L'infirmière Libérale Magazine n° 349 du 01/07/2018

 

PERSONNES ÂGÉES

Actualité

Sandra Mignot  

Face à la dépendance, qui demeure un risque relativement récent sur le plan de la prise en charge par la solidarité, les pays développés s’organisent différemment.

Que proposent les autres pays développés pour la prise en charge des personnes âgées à domicile ? Afin d’apporter des éléments de comparaison internationale, la chaire Gestion des services de santé du Conservatoire national des arts et métiers (CNAM) a organisé, le 5 juin à Paris, une journée consacrée à l’innovation.

Cash for care

Aux États-Unis, s’est ainsi développé le concept de soins autogérés pour aider les personnes âgées à conserver leur indépendance. Il s’agit de leur allouer une somme (cash for care) et de les guider dans le choix des services dont elles peuvent bénéficier, comme dans le cadre du programme Medicaid. « L’idée est que plus les personnes sont impliquées dans le choix des services, mieux elles bénéficieront de ce dont elles ont vraiment besoin », résume Jean-Philippe Viriot-Durandal, professeur de sociologie à l’Université de Lorraine et spécialiste des questions du vieillissement. Le “consommateur” reste néanmoins totalement libre d’utiliser ce budget comme il le souhaite. D’autres pays comme l’Allemagne ou le Japon se penchent également sur le cash for care. Mais ces dispositifs peuvent poser divers problèmes : nécessité (et difficulté) d’assumer soi-même la comptabilité des dépenses, ou encouragement au développement du travail clandestin en matière d’aide à domicile.

Une autre option, réservée aux plus aisés, est la mise en place des “seniors villages” créés sur le mode du bénévolat. Ils sont destinés à des retraités qui décident de mutualiser les services dont ils ont besoin en cotisant pour s’offrir un manager des services à domicile.

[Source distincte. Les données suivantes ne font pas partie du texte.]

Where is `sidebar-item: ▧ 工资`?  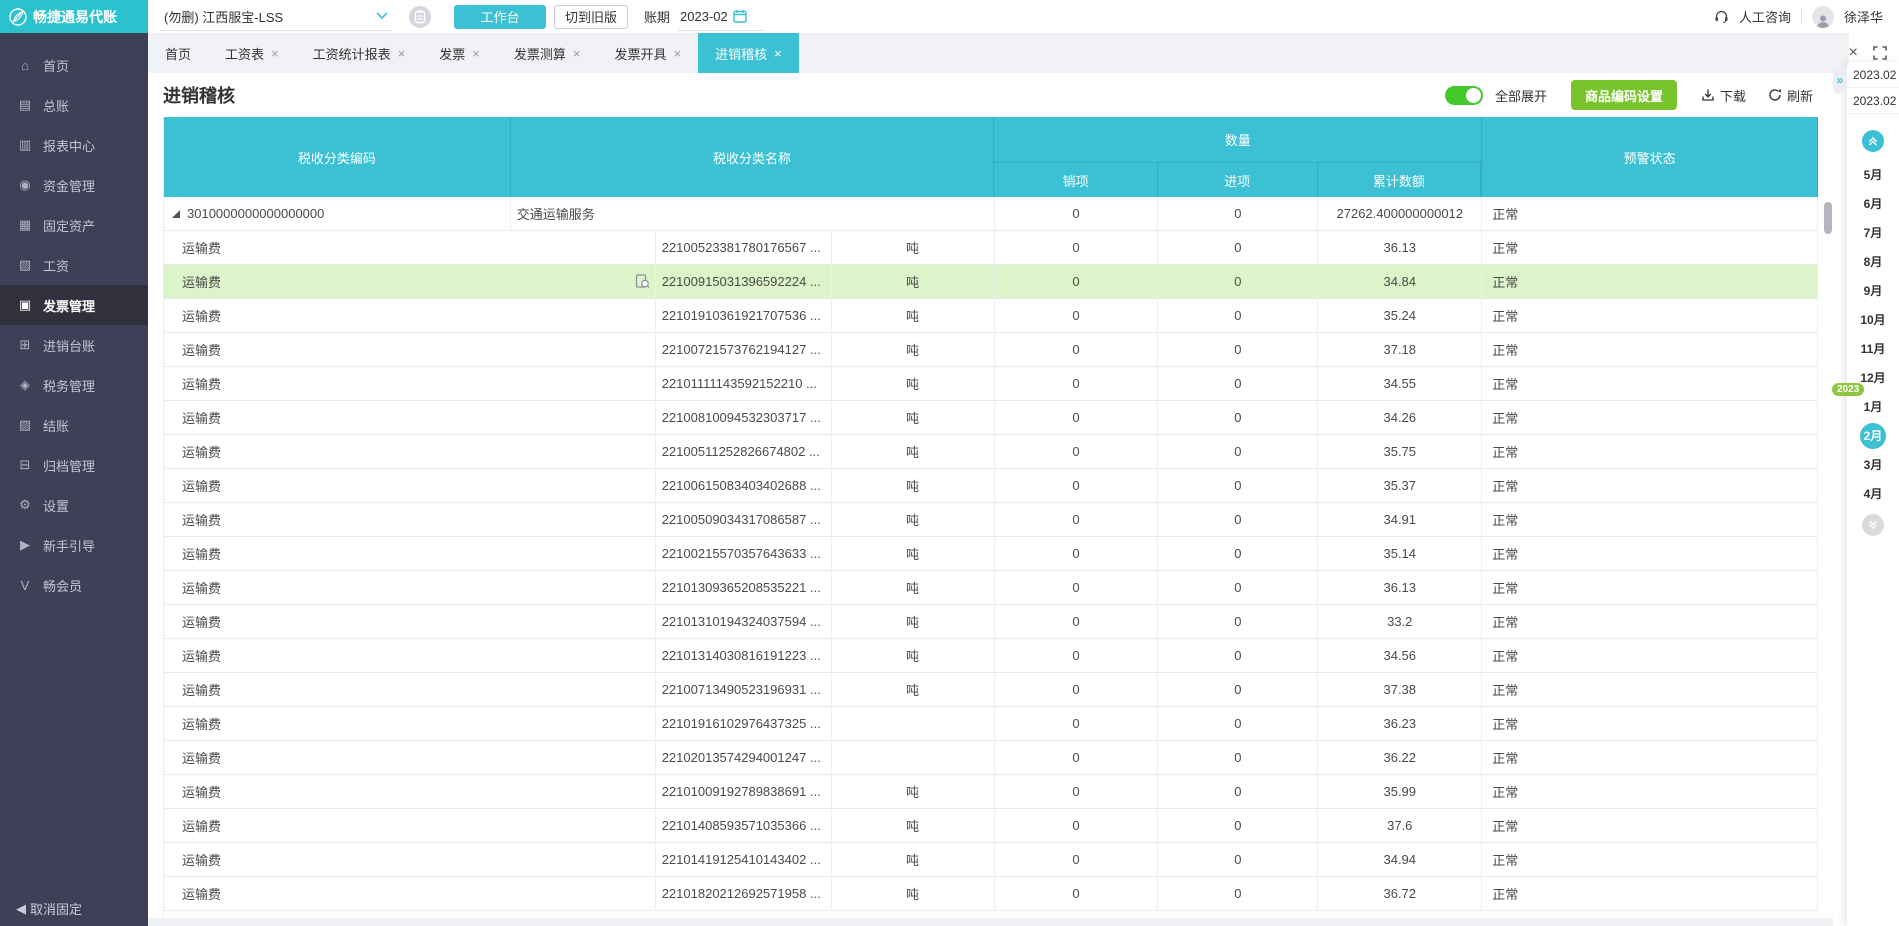
sidebar-item: ▧ 工资 is located at coordinates (74, 265).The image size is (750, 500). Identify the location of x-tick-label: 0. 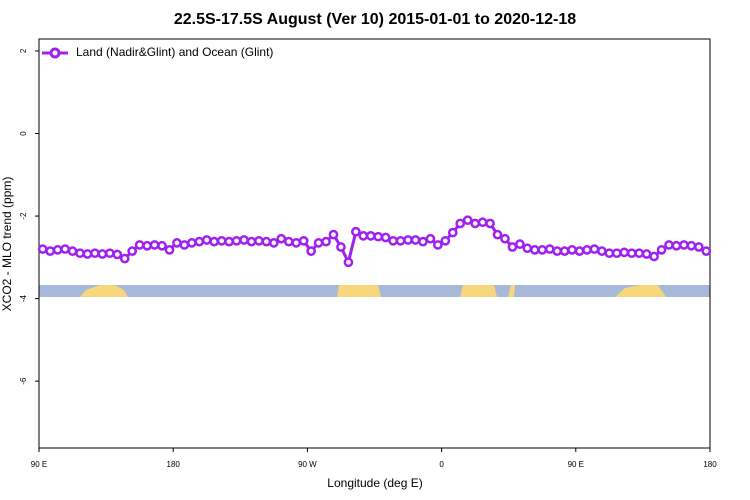
(442, 464).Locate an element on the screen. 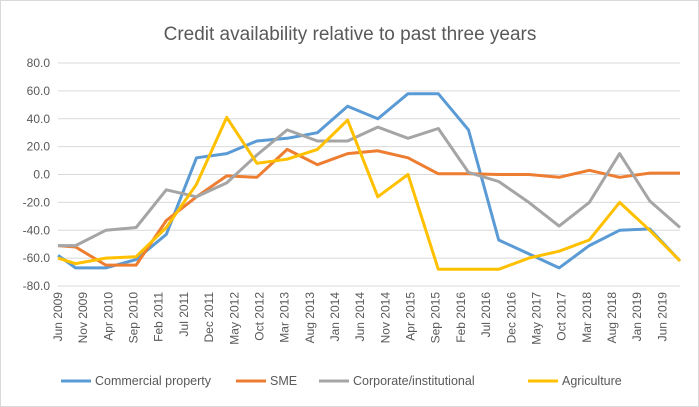 This screenshot has height=407, width=699. y-tick-label: -80.0 is located at coordinates (37, 286).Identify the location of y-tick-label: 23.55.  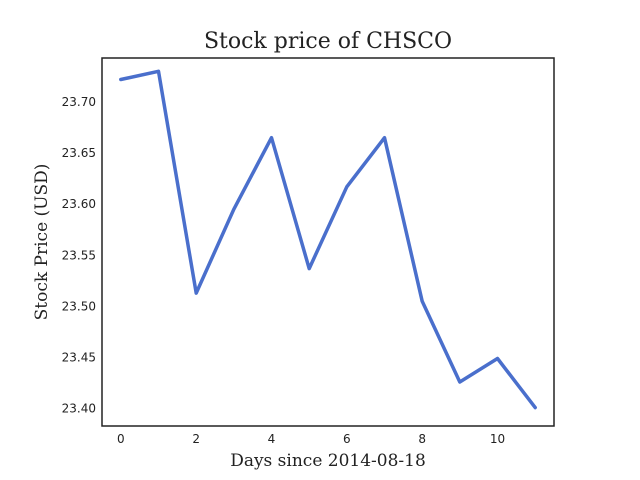
(79, 255).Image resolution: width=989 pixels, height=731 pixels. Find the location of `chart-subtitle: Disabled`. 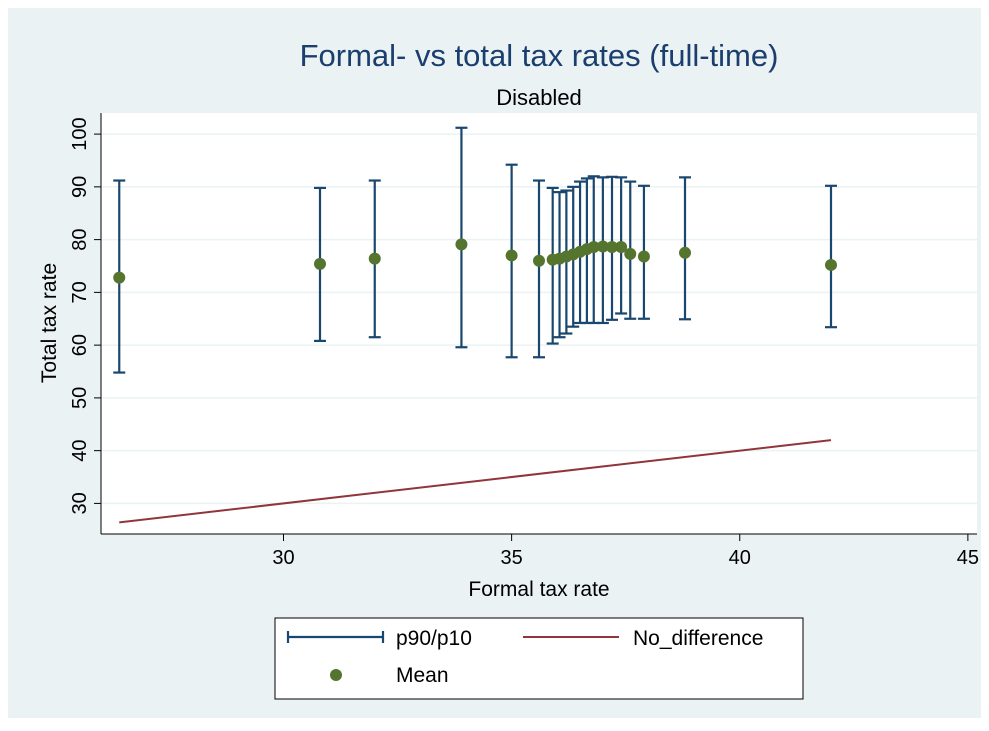

chart-subtitle: Disabled is located at coordinates (539, 98).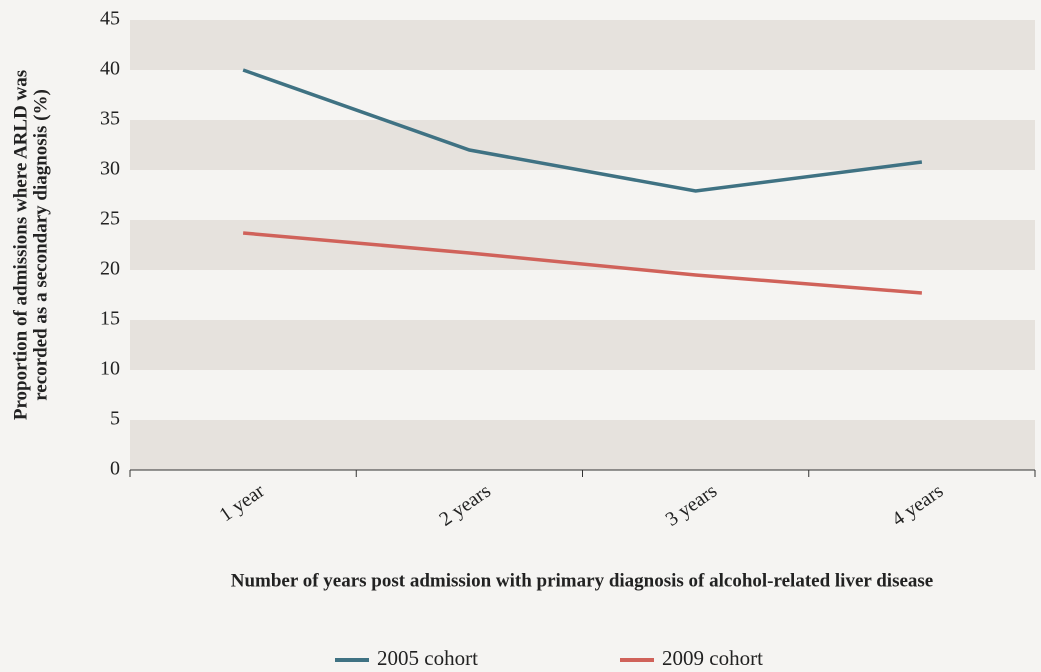 This screenshot has width=1041, height=672. What do you see at coordinates (110, 69) in the screenshot?
I see `y-tick-label: 40` at bounding box center [110, 69].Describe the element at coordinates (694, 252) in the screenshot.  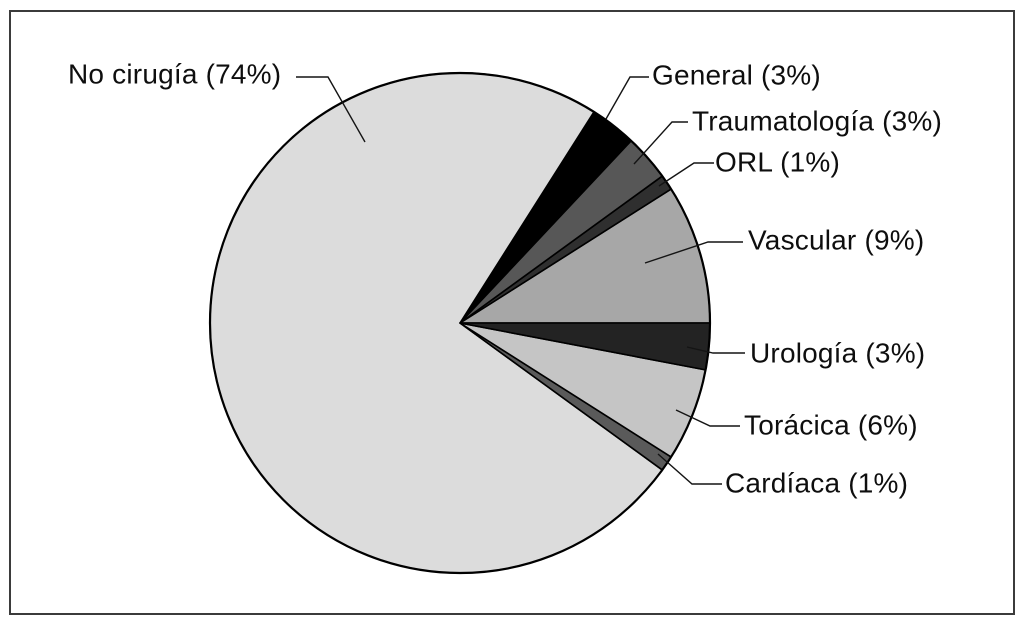
I see `leader-line-vascular` at that location.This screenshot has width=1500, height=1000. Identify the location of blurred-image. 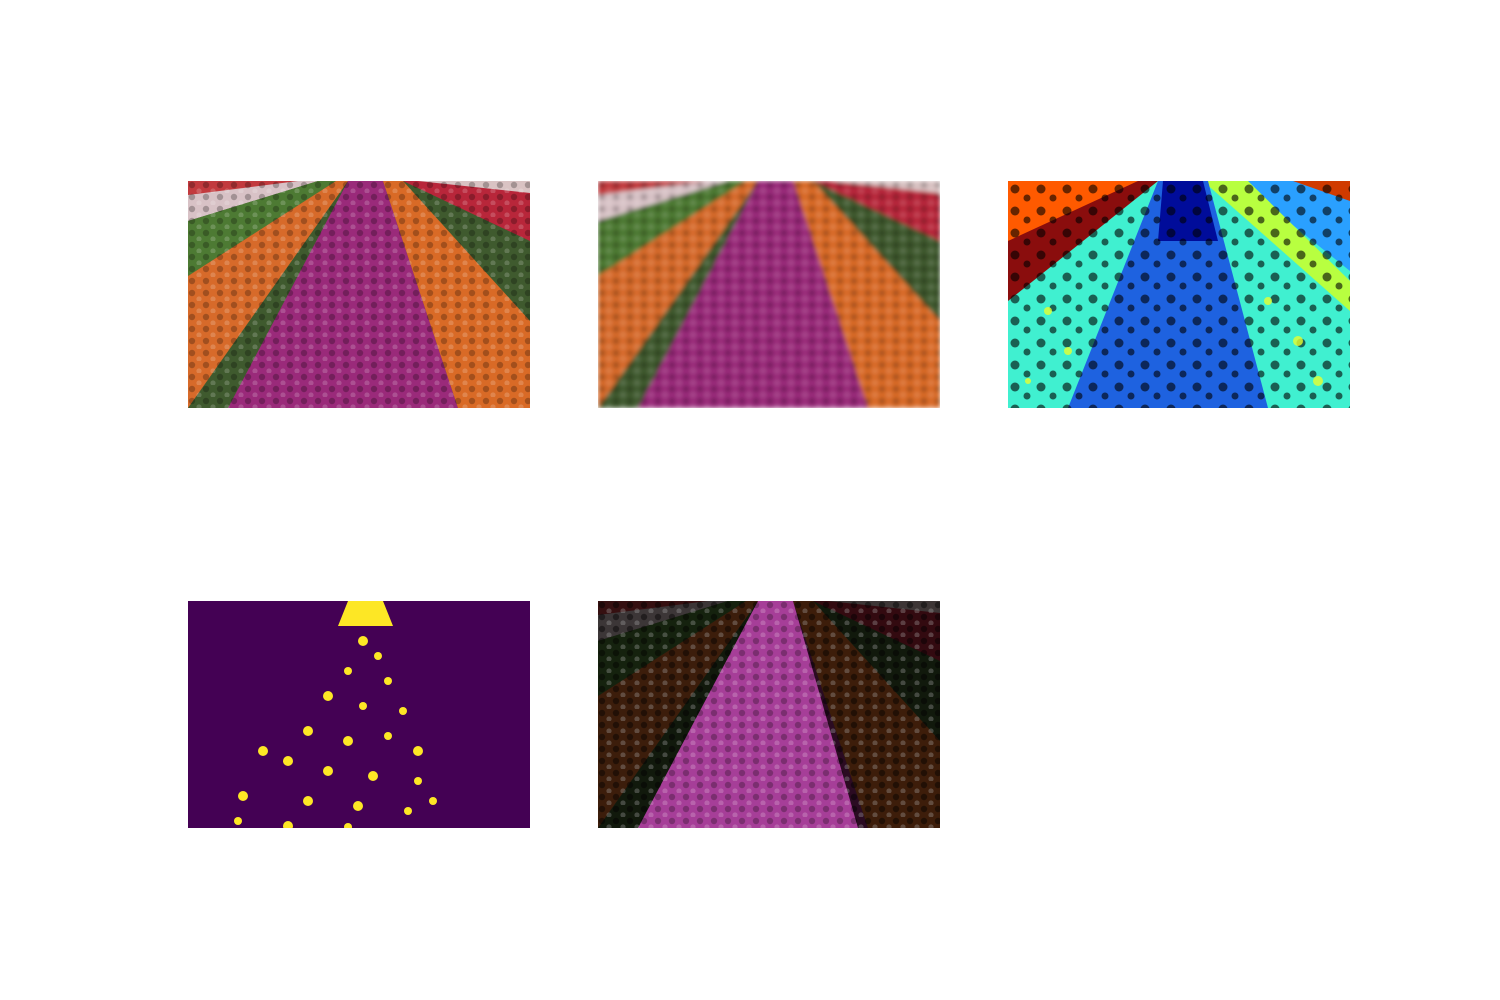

Enfin, une autre initiative intéressante est la mise en place de Villes amies démence *. Particulièrement développé en Belgique, le concept consiste à engager la ville et ses acteurs dans une démarche d’inclusion de ses citoyens concernés par la maladie d’Alzheimer ou d’une pathologie apparentée, via la sensibilisation, la formation d’agents de proximité, des organes d’information en direction des malades et de leurs proches, des activités spécifiques pour les personnes atteintes…

L’exemple du Japon

Mais le pays développé le plus concerné par le processus de vieillissement de la population (faute notamment de renouvellement générationnel) demeure le Japon. En 2035, un tiers de la population du pays aura plus de 65 ans. Longtemps pourtant il s’est contenté d’hospitaliser ses personnes âgées, faute d’une politique adaptée. « En 1994, les plus de 75 ans affichaient en moyenne 35 jours d’hospitalisation par an, contre dix en France », observe Philippe Viriot-Durandal. La donne a changé lorsque le pays a décidé de créer une assurance dépendance obligatoire (comme il en existe également en Allemagne) au début des années 2000, souscrite par tout actif à partir de la 40e année. Désormais, l’aide à domicile y est très développée, même si les co-résidents doivent encore faire beaucoup. Quelque 85,1 milliards d’euros y sont consacrés (contre 23,5 en France). Et les plafonds sont bien supérieurs aux sommes par individu dépensées en France (jusqu’à 3 000 euros contre 1 715, au niveau de dépendance le plus avancé). Un processus d’évaluation et de prise en charge existe au niveau national, qui permet de définir un plan d’aide (sélectionnant parmi une liste de services prédéfinis) en fonction de la situation médicale et d’une grille d’évaluation. Le Japon est aussi désormais à la pointe en matière de développement de la robotique, ce qui permettrait de compenser la diminution (liée à sa démographie) de sa population active. En 2025, en particulier, le Japon sera en manque de 4 millions d’aides-soignants et d’infirmiers. Cette évolution vers la robotisation inquiète beaucoup les professionnels de santé occidentaux. Pourtant, selon Sandra Bertezène, professeur, titulaire de la chaire Gestion des services de santé au CNAM, le robot n’est pas nécessairement une menace : « Il faut se former toujours plus pour avoir une vision globale de notre environnement, valoriser nos connaissances tacites, celles qui sont difficilement codifiantes, les compétences relationnelles. » L’“être bienveillant” ne peut en effet pas être mécanisé. « Il ne faut pas craindre le changement, mais sans cesse déconstruire nos pratiques pour mieux les reconstruire, en fonction des évolutions de notre environnement professionnel », résume Sandra Bertezène.